Ten RCTs (n=571) were included in the review. The mean methodological quality was 4.5 (range 3 to 6). Four studies were deemed high quality with regard to randomisation, use of cointerventions and long-term follow up. Six studies were deemed low quality. Few studies reported intention-to-treat analysis, method of allocation or concealment of allocation. Follow up ranged from six weeks to 24 months.
Balneotherapy (four RCTs): There was moderate evidence for use of balneotherapy as treatment of fibromyalgia syndrome. Two low-quality RCTs reported significant improvements for pain, fatigue and anxiety (p<0.05) for the treatment group compared to control group for up to three months. One high-quality RCT reported improvements in depression score, tender point count, pain and total fibromyalgia impact questionnaire score for up to six months. No between-group analysis was conducted for one RCT. Reductions in pain were reported in both groups.

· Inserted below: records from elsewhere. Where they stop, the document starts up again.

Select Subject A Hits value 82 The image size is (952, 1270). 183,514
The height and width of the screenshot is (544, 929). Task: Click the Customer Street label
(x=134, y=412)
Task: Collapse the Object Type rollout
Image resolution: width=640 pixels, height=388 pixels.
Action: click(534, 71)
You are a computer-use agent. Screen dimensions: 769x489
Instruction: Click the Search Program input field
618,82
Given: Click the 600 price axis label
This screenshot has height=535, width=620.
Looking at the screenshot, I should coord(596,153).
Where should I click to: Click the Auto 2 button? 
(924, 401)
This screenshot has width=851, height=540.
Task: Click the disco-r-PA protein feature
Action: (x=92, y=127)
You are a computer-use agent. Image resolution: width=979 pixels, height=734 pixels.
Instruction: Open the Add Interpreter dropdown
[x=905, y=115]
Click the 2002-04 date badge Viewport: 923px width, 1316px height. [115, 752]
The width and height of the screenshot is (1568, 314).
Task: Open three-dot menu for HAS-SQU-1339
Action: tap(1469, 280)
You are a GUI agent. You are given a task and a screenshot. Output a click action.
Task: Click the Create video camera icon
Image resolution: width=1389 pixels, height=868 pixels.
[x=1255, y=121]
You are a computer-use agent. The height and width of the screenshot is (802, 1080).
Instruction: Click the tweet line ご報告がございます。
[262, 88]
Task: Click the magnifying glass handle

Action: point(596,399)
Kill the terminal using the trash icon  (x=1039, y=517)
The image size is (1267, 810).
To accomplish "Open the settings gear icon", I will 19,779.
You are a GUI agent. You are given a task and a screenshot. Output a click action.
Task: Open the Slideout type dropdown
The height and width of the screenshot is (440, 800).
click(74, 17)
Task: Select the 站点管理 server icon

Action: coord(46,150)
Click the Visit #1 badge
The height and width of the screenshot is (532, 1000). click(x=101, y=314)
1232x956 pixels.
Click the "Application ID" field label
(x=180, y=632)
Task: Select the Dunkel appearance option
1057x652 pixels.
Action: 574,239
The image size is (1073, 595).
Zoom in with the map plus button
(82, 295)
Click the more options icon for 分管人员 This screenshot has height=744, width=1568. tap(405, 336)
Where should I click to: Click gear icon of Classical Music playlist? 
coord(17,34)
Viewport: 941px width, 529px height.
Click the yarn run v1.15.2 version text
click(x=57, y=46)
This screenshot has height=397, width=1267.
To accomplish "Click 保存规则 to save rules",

Pool-based exercise (four RCTs): There was moderate evidence for the use of pool-based exercise as treatment for fibromyalgia syndrome. Two low-quality RCTs reported significant improvements in fibromyalgia impact questionnaire subscales for pool-based exercise groups compared to control groups (p<0.05). One high-quality RCT reported significant improvements in pain for pool-based exercise compared to control group. One high-quality RCT reported conflicting results for outcomes that compared pool-based exercise with land-based exercise, where the only significant difference reported was for improvement in grip strength for the control group (p<0.05).
Spa therapy (two RCTs): There was moderate evidence for use of spa therapy as treatment for fibromyalgia syndrome. One high-quality and one low-quality RCT reported significant improvements in Fibromyalgia Impact Questionnaire total score, tender point count, fatigue and general well being for treatment group compared to control (p<0.05).